Healey’s first season at the Festival was in 1991, when she took on the role of Katherina in The Taming of the Shrew and The Woman in Death of a Salesman. Other notable roles included Regan in King Lear (1992), Portia in Julius Caesar (1992), Mother Marguerite de Jesus in Cyrano de Bergerac (1992), and Lady Macbeth in Macbeth (2004). She was also in Blithe Spirit (2004), The Tempest (2007), The Matchmaker (2007), The Moustrap (2007), and Fiddler on the Roof (2008). Her last season at the Festival was in 2011, when she played Duchess of York in Richard III and Mrs.
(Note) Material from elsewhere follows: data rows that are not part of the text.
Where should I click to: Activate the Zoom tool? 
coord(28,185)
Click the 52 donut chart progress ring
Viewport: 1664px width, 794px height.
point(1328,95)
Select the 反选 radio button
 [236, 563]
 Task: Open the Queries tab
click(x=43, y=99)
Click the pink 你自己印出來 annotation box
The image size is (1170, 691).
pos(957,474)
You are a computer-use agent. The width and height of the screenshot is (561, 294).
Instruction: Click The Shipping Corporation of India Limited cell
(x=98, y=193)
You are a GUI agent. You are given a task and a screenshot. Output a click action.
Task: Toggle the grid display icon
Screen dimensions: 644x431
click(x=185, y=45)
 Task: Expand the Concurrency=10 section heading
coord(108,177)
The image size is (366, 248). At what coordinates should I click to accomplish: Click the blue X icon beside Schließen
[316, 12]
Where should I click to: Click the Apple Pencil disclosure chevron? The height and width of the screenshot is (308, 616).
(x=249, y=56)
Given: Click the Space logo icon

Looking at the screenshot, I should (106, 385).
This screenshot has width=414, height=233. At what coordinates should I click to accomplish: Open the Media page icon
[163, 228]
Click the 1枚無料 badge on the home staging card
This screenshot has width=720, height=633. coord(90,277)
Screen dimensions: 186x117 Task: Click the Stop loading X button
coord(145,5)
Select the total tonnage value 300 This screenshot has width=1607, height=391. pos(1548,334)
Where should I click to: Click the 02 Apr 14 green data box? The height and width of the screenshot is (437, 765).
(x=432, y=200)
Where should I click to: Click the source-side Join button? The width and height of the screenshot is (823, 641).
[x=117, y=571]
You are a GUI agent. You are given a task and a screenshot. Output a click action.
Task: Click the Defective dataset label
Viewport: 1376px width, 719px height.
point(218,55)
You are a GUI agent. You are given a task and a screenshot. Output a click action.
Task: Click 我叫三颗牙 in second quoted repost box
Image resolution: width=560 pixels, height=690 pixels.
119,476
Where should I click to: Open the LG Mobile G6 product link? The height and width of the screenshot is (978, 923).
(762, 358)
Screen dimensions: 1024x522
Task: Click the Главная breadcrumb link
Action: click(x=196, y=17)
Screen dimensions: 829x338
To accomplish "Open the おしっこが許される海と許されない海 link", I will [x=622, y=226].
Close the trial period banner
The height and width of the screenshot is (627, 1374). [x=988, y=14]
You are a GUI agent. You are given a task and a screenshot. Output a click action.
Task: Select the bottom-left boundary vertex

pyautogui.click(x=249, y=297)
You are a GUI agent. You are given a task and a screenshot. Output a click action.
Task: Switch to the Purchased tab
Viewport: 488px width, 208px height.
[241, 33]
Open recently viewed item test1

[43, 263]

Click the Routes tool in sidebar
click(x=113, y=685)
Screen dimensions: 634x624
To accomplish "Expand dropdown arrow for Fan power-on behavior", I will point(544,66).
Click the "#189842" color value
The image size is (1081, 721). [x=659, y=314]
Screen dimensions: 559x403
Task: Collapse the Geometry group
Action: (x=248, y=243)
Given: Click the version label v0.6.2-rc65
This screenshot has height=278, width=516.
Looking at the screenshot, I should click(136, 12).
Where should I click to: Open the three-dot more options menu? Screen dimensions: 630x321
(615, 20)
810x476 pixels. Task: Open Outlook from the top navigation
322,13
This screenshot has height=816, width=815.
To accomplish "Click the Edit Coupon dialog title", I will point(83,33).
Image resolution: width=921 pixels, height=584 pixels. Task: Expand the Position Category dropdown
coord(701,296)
Paroo in The Music Man.
The actor is also known for her roles in the films “The Understudy” (2008) and “Tender Loving Care” (1998), as well as in the television series “Law and Order” in 2001.
In addition to Healey’s love for theatre, Bahr noted that she had an affinity for nature.
“She epitomized Mother Earth, planting gardens across from her apartment, hiking the local canyons, and opening her home and heart to nurture others and sharing her craft with both patrons and artists,” Bahr said.
Fellow actor Carey Cannon played alongside her in King Lear, as Regan to her Goneril.
“She was one of the finest actors I ever had the privilege of working with, and I got to do it right there at the Festival in King Lear,” Cannon said. “It was a thrilling production . . . and Carole was a true great lady of theater. I feel blessed to have been able to share the stage with her.”
In addition to her talent onstage, Cannon noted that she was proud to be a part of the venerable tradition of storytelling, and that she created a community wherever she went.
Artistic Director of Northlight Theatre BJ Jones was a close friend of Healey’s and seconded Cannon’s remark. He reflected fondly on the evenings she curated, noting that she was a superb mixologist of people, always with generous inclusion.
“Her gatherings were a mix of the sublime, intoxicating and exotic folks, who quietly and without realizing it, became an ensemble of friends that would last long after a visit to Carole’s porch,” Jones said.
According to Jones, the electricity generated at her gatherings carried into each rehearsal and performance, “lighting up stages across the country, warming all of our hearts long after her leaving.”